Stored records:
- - - - - - -

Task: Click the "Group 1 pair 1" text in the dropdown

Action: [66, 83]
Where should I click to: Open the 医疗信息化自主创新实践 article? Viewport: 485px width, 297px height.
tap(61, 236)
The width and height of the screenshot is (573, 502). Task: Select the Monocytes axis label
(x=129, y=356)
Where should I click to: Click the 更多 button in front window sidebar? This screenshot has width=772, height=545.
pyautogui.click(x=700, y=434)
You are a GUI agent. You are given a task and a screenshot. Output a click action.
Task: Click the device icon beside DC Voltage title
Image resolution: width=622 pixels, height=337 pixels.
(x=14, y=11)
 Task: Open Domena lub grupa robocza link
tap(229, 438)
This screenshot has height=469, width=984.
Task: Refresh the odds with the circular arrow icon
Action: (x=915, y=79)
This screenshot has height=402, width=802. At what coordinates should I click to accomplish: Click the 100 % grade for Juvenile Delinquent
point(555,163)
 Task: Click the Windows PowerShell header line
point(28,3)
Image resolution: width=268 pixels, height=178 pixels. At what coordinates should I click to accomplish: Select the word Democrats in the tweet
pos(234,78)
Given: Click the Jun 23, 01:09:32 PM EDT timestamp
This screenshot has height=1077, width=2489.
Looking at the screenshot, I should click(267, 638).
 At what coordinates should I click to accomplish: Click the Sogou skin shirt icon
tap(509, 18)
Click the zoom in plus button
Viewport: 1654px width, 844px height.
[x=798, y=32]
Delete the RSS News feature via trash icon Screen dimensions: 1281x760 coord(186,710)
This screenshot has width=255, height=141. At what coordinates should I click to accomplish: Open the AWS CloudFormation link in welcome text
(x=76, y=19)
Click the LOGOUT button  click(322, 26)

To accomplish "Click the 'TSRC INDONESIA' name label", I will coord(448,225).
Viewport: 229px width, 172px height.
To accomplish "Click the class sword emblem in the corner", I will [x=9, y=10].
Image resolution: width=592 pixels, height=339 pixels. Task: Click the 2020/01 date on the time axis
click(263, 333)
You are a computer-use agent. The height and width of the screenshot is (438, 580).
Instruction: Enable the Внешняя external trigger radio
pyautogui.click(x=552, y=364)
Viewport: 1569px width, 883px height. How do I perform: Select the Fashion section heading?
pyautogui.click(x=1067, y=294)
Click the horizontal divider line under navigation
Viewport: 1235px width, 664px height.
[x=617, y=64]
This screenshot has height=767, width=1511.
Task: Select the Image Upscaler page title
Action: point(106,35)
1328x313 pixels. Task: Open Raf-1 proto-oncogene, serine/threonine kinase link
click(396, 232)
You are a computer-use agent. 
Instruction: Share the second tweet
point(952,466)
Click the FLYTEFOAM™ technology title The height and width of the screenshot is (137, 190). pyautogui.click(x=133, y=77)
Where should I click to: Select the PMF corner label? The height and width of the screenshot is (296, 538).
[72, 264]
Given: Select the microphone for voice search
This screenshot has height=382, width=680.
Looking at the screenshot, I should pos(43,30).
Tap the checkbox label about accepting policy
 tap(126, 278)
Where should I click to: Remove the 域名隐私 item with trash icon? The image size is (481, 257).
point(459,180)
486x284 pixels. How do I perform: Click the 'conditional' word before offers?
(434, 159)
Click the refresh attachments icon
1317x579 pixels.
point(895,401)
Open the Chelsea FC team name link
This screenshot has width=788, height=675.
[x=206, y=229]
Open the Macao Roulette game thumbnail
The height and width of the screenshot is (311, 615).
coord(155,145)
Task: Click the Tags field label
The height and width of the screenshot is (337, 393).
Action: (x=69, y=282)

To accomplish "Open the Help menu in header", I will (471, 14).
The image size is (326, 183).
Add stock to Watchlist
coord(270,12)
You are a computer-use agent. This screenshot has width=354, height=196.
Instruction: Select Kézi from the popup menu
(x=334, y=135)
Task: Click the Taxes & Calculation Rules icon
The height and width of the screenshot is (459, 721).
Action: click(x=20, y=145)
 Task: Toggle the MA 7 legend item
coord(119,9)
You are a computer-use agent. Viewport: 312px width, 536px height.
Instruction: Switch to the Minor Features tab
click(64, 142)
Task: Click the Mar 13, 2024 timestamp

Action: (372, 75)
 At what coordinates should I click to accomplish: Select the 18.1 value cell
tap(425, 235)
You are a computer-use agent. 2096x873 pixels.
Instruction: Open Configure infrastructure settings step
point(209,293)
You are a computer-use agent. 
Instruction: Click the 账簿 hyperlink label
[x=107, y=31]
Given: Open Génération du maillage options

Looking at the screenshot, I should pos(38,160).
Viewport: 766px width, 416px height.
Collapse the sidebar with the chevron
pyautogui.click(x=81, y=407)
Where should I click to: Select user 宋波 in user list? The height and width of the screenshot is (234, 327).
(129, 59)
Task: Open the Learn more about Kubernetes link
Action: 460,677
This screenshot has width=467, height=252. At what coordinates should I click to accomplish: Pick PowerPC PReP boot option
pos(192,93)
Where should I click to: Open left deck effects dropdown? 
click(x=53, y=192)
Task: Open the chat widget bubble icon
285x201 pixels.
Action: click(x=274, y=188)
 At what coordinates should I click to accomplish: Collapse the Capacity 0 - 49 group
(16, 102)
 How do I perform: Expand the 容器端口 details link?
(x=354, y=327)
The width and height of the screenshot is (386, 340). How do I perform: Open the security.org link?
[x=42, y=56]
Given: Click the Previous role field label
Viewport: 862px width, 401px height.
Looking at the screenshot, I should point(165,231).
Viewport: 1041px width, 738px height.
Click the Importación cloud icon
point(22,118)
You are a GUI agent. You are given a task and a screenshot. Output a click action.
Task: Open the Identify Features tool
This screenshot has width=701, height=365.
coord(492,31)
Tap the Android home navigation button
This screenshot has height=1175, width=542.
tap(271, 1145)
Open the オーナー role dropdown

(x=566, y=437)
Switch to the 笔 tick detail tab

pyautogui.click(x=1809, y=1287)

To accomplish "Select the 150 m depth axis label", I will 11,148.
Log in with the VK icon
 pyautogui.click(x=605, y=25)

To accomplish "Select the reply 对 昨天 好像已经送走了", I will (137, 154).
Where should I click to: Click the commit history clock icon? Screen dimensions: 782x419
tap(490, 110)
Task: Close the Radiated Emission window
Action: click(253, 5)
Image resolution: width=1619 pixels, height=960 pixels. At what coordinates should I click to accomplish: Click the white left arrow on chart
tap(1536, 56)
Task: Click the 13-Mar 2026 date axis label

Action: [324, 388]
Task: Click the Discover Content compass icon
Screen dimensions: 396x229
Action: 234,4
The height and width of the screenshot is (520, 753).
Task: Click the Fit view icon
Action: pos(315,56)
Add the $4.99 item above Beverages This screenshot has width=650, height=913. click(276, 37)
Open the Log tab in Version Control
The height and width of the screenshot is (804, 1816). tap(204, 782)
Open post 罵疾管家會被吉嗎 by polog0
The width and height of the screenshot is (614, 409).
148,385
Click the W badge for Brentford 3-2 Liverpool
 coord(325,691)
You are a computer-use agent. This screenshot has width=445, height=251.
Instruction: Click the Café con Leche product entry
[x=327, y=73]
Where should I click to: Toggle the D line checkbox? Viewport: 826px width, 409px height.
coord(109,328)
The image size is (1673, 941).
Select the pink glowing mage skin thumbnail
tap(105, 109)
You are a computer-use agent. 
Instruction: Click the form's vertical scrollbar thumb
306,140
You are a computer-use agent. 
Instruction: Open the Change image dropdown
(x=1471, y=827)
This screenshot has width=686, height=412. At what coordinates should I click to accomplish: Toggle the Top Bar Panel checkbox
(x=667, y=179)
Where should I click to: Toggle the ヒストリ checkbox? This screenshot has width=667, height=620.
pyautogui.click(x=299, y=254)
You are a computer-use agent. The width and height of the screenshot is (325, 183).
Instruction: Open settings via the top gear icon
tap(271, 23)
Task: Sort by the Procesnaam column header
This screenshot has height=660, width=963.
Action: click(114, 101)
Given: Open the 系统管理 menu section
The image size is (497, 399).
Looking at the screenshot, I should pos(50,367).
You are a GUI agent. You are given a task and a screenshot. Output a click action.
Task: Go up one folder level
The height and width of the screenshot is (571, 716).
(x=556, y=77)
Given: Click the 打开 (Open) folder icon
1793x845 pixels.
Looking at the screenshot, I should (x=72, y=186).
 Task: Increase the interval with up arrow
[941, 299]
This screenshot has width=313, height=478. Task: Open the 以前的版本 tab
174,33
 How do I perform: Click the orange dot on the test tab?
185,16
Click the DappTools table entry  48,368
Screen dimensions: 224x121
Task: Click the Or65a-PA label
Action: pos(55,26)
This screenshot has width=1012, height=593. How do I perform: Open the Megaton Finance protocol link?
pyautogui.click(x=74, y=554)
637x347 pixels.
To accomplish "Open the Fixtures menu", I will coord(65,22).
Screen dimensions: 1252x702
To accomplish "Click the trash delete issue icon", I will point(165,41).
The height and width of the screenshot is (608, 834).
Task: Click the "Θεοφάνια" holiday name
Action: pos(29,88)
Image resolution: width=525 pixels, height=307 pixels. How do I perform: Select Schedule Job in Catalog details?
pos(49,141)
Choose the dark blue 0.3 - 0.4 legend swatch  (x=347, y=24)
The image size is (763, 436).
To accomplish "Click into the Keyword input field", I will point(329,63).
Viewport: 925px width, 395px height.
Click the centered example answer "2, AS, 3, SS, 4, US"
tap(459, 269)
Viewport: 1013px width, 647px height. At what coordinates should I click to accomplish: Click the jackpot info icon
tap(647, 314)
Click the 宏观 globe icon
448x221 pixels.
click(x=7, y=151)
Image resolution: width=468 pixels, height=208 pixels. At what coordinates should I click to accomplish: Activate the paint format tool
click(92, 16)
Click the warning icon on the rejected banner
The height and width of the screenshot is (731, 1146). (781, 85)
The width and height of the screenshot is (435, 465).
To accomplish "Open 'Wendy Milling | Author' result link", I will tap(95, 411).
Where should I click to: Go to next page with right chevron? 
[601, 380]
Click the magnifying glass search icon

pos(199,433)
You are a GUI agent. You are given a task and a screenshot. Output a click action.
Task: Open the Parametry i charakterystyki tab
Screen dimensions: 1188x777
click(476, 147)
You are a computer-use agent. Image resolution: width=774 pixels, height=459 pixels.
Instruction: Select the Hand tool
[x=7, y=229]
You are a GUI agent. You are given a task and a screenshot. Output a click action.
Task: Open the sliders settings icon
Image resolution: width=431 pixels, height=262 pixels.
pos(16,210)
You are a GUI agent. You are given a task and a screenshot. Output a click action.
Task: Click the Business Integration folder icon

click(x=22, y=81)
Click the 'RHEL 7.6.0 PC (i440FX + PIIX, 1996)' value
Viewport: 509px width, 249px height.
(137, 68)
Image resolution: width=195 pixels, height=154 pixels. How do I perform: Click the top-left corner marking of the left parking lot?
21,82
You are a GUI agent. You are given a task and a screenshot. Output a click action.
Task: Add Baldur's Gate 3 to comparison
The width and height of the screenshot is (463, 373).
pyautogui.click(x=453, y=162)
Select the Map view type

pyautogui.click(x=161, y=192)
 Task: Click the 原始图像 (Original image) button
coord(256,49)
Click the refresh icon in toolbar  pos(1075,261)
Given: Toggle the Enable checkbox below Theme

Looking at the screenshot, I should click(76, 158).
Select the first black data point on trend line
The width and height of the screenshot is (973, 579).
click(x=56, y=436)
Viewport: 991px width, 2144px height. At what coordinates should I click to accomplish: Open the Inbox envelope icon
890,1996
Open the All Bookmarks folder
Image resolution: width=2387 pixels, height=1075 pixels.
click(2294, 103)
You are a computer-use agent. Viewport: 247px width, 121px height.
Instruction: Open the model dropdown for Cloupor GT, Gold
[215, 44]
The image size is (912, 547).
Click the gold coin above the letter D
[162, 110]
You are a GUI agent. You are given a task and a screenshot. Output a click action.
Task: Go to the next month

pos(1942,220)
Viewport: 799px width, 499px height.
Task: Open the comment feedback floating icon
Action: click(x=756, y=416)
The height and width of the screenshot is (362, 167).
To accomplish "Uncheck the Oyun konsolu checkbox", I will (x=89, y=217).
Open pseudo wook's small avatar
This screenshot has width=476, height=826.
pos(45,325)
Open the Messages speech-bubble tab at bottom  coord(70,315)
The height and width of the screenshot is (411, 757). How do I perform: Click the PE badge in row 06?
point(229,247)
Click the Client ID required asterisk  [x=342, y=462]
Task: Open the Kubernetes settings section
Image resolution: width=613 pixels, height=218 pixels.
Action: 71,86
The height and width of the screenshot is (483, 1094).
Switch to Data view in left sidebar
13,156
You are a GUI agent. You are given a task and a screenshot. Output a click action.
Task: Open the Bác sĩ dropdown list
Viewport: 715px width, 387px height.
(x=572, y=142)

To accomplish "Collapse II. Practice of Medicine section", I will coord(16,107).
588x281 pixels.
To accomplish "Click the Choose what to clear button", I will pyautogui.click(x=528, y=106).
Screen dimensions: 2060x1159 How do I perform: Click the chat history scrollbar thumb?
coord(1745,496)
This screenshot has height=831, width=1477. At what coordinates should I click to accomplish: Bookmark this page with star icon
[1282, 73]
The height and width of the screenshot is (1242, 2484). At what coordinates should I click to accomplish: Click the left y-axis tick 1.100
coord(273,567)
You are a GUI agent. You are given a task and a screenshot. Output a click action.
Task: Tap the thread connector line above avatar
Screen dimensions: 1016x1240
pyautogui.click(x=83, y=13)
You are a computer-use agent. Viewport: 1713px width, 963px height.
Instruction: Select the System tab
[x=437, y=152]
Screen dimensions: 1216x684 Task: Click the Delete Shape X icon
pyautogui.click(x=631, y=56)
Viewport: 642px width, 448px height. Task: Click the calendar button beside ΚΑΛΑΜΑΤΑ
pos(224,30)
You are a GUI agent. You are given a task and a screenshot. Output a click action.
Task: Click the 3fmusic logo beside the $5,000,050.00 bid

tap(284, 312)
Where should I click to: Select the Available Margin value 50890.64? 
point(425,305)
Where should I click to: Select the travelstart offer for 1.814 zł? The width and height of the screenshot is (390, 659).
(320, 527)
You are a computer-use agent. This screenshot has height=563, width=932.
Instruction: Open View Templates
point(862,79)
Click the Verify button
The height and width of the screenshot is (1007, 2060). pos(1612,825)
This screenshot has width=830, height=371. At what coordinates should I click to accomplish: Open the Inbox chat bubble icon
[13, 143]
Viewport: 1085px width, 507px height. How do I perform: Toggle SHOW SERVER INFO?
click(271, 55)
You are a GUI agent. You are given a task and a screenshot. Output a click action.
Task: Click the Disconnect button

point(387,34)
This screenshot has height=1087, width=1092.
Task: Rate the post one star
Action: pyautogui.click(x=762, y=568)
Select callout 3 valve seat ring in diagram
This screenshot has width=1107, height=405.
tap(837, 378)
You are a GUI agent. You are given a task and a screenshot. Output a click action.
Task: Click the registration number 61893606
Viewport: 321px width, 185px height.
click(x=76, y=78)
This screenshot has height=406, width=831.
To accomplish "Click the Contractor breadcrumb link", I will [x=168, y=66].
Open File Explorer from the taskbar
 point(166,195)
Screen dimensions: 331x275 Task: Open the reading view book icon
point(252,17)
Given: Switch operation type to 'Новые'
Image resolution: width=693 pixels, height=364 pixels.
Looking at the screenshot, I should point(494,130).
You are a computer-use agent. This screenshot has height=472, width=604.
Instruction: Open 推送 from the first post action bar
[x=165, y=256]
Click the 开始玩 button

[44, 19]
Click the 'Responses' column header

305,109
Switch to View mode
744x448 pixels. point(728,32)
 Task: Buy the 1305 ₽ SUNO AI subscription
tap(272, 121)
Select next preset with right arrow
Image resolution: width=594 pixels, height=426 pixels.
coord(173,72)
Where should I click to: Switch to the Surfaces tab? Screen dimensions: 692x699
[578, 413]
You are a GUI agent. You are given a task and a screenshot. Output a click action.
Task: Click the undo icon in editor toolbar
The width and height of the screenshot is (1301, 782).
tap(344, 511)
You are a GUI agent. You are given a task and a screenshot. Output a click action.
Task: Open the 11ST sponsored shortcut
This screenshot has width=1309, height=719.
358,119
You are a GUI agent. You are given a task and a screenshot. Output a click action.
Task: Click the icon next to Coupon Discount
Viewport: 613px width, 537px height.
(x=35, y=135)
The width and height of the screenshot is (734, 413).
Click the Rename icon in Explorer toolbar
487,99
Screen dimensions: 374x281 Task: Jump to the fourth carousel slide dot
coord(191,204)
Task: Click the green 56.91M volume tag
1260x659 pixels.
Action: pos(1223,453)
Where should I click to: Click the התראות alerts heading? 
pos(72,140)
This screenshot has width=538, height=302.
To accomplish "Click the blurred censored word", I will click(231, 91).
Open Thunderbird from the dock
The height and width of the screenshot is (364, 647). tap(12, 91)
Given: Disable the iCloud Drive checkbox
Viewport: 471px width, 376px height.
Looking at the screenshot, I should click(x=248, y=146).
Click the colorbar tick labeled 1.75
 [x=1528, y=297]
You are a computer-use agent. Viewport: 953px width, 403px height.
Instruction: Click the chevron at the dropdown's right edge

- - - - - - -

Copy the rows from the line that contains "You are a computer-use agent. Viewport: 953px" through the end of the rows, putting "arrow" in place of "chevron" and changing nothing else.

You are a computer-use agent. Viewport: 953px width, 403px height.
Instruction: Click the arrow at the dropdown's right edge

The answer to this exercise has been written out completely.